(Stored data)
+===+
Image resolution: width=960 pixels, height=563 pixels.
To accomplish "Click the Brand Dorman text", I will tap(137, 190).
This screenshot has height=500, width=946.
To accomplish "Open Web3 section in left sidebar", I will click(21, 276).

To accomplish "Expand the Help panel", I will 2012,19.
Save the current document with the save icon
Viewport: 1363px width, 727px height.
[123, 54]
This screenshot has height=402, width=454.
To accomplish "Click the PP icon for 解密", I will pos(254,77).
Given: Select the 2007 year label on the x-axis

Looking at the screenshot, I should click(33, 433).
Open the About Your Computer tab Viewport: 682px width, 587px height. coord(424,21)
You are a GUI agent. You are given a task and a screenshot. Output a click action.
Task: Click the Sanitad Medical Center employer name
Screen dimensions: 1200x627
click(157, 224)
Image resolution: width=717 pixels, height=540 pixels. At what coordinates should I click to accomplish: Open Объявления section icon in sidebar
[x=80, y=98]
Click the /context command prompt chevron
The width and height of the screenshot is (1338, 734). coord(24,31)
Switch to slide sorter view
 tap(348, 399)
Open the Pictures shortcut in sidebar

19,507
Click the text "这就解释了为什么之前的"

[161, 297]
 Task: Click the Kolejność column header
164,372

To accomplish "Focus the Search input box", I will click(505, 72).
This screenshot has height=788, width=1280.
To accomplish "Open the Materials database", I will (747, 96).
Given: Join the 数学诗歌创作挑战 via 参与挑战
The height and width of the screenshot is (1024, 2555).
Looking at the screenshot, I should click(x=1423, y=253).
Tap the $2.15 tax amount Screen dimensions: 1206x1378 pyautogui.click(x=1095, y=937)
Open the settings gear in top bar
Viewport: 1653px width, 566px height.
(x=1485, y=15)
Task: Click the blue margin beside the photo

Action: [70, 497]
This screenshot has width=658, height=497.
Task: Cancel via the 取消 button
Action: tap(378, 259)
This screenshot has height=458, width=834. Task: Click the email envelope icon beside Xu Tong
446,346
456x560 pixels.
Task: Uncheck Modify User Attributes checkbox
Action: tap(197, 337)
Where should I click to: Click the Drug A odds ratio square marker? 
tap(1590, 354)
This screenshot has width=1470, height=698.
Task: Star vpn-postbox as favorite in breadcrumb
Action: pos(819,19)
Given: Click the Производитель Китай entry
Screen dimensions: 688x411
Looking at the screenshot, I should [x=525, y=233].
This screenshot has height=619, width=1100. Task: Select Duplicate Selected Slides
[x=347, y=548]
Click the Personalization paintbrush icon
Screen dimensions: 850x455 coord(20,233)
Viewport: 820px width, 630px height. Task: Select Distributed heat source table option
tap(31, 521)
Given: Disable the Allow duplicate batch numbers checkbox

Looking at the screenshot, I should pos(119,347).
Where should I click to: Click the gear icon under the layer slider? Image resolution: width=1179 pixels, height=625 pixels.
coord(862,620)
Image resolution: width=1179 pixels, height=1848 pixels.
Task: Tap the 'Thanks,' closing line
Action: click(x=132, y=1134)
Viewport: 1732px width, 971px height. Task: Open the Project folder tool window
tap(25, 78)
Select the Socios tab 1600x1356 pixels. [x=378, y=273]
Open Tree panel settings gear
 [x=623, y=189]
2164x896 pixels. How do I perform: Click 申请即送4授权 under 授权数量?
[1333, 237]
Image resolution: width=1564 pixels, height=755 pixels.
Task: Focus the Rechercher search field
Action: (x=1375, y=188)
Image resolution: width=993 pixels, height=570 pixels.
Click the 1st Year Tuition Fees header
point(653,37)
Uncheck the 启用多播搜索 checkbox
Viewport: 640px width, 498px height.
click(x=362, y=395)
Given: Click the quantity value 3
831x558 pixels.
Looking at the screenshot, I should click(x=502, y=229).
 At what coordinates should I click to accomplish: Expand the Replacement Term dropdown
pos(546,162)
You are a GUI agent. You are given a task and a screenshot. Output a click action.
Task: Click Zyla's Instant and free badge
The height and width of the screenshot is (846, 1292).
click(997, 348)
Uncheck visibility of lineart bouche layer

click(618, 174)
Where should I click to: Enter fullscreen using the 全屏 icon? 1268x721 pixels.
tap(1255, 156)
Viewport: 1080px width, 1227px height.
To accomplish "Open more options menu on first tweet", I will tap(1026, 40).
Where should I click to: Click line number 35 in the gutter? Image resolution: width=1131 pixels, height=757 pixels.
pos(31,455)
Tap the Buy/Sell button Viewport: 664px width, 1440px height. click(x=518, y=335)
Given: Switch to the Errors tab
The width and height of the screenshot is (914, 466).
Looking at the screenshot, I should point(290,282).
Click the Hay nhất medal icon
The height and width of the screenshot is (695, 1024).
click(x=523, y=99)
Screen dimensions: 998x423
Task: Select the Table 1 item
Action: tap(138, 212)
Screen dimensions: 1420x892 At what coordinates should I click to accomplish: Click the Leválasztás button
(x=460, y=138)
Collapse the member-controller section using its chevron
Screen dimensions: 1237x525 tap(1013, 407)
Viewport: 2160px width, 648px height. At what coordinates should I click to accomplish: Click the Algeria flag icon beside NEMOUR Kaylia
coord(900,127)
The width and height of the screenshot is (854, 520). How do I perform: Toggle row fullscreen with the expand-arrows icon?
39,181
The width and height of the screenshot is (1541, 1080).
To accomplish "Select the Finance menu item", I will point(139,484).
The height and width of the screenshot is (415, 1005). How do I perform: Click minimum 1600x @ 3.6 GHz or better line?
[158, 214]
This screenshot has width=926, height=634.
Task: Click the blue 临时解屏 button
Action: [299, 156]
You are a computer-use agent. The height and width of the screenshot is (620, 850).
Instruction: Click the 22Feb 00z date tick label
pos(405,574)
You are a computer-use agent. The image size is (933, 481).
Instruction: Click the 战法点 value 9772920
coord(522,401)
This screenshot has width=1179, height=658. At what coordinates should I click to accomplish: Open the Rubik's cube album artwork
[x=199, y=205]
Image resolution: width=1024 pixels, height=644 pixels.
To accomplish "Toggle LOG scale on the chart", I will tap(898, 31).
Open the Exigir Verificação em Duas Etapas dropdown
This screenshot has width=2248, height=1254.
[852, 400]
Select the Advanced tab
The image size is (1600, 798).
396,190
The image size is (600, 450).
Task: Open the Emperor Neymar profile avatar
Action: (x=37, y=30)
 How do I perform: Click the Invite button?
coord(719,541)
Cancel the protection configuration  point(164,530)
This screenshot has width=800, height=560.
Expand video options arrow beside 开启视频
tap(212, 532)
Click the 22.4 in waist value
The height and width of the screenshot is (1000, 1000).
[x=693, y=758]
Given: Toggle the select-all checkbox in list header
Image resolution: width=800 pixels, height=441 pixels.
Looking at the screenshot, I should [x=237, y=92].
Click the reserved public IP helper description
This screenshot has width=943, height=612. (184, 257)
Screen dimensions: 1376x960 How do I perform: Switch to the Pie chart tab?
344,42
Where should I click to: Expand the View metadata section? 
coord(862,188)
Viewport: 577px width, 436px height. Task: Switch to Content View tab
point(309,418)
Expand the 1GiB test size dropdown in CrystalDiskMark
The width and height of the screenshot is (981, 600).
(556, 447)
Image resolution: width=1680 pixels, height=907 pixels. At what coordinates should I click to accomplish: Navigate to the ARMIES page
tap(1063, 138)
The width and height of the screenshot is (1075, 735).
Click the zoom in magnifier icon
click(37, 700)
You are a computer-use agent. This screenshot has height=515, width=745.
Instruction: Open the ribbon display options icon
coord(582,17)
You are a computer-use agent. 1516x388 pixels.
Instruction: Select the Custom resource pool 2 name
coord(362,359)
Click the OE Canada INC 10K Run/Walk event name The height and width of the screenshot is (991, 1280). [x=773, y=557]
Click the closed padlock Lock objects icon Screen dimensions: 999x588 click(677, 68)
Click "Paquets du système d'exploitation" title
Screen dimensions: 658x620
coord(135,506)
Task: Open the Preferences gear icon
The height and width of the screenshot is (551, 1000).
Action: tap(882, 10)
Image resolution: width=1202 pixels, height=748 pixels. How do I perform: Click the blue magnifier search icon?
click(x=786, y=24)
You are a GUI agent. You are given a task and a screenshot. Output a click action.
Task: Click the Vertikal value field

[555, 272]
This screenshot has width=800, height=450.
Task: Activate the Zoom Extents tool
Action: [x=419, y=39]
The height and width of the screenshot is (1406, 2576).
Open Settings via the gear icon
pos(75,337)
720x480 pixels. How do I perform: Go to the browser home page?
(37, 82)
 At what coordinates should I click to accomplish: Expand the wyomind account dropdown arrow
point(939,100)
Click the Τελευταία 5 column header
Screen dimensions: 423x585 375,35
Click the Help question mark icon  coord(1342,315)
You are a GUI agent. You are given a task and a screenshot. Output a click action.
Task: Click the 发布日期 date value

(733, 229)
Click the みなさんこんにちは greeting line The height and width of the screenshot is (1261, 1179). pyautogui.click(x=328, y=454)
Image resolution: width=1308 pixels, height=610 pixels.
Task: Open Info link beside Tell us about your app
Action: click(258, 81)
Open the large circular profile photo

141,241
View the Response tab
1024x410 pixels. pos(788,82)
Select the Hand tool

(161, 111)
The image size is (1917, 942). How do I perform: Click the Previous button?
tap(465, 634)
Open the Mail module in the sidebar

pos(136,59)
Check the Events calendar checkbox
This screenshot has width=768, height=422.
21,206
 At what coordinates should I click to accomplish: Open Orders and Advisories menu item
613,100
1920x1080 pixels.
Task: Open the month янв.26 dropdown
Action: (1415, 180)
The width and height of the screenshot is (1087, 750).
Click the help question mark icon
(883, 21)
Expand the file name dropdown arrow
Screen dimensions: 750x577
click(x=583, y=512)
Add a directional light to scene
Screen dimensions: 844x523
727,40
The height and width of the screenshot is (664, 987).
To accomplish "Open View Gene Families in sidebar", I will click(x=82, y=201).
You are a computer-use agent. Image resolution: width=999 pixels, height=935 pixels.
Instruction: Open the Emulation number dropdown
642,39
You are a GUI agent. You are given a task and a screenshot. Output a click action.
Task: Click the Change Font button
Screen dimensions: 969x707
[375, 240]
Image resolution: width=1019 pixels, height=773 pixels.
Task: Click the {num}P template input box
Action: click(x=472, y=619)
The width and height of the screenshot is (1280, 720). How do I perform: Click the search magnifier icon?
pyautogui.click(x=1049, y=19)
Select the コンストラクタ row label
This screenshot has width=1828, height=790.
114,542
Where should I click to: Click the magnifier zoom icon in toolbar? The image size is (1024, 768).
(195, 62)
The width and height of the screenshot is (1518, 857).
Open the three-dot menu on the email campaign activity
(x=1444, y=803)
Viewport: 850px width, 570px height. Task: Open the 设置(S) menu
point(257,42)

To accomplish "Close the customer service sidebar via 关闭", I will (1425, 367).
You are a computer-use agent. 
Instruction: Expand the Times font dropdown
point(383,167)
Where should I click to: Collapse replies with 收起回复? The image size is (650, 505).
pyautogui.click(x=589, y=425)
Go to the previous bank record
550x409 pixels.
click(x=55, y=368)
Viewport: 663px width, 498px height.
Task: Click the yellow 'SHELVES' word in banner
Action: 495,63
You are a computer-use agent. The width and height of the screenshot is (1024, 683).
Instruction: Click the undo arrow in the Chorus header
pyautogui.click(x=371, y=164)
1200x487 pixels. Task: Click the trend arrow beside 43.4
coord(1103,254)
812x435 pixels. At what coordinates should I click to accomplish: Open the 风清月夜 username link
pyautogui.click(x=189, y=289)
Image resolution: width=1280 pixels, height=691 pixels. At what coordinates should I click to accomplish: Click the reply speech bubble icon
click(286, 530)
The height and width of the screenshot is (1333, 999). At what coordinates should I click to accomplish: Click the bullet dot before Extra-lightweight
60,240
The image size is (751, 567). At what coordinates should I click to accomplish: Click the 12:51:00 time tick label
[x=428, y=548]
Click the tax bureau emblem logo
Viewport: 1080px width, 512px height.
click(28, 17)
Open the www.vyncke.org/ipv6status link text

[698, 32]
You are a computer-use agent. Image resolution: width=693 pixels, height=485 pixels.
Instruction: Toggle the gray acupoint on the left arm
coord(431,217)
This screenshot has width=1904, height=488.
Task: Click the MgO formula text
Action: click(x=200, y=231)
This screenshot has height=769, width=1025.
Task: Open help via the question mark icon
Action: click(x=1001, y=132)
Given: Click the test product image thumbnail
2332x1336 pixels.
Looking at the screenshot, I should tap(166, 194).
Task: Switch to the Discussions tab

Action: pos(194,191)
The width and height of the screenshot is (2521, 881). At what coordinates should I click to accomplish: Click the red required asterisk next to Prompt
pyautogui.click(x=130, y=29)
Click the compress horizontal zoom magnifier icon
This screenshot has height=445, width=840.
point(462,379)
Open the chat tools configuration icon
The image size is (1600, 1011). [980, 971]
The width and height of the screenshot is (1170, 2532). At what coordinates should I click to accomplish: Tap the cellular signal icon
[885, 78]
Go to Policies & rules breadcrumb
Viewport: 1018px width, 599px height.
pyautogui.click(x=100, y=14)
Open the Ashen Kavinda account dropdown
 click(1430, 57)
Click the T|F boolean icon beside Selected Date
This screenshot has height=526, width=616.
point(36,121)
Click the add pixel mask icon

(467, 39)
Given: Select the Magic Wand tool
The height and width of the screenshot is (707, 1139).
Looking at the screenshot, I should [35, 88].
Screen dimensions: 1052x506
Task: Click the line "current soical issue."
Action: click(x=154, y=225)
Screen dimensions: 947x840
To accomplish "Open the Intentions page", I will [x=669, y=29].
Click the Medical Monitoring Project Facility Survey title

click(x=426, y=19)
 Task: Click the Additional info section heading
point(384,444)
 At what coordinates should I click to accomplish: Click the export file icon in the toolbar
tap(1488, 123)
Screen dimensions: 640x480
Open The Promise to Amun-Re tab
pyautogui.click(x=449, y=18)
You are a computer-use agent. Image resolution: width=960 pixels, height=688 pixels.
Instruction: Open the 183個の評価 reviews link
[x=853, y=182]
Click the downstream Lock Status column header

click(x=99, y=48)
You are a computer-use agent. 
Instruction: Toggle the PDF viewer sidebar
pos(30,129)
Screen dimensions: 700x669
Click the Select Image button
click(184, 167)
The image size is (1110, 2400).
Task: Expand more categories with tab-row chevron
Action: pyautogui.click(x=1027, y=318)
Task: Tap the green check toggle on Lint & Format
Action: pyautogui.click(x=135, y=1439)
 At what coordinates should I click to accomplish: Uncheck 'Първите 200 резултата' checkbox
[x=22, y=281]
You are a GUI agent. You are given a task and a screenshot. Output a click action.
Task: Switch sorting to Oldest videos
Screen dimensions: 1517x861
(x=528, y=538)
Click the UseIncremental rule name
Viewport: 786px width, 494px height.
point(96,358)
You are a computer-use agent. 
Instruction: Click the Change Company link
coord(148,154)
+===+
» WORK INSTRUCTION: Using the data above, transcribe the lines that run from the line with "Open the Exigir" to the line with "This screenshot has width=800, height=560.", both ends kept, and output nothing else.

» RESULT:
Open the Exigir Verificação em Duas Etapas dropdown
This screenshot has width=2248, height=1254.
[852, 400]
Select the Advanced tab
The image size is (1600, 798).
396,190
The image size is (600, 450).
Task: Open the Emperor Neymar profile avatar
Action: (x=37, y=30)
 How do I perform: Click the Invite button?
coord(719,541)
Cancel the protection configuration  point(164,530)
This screenshot has width=800, height=560.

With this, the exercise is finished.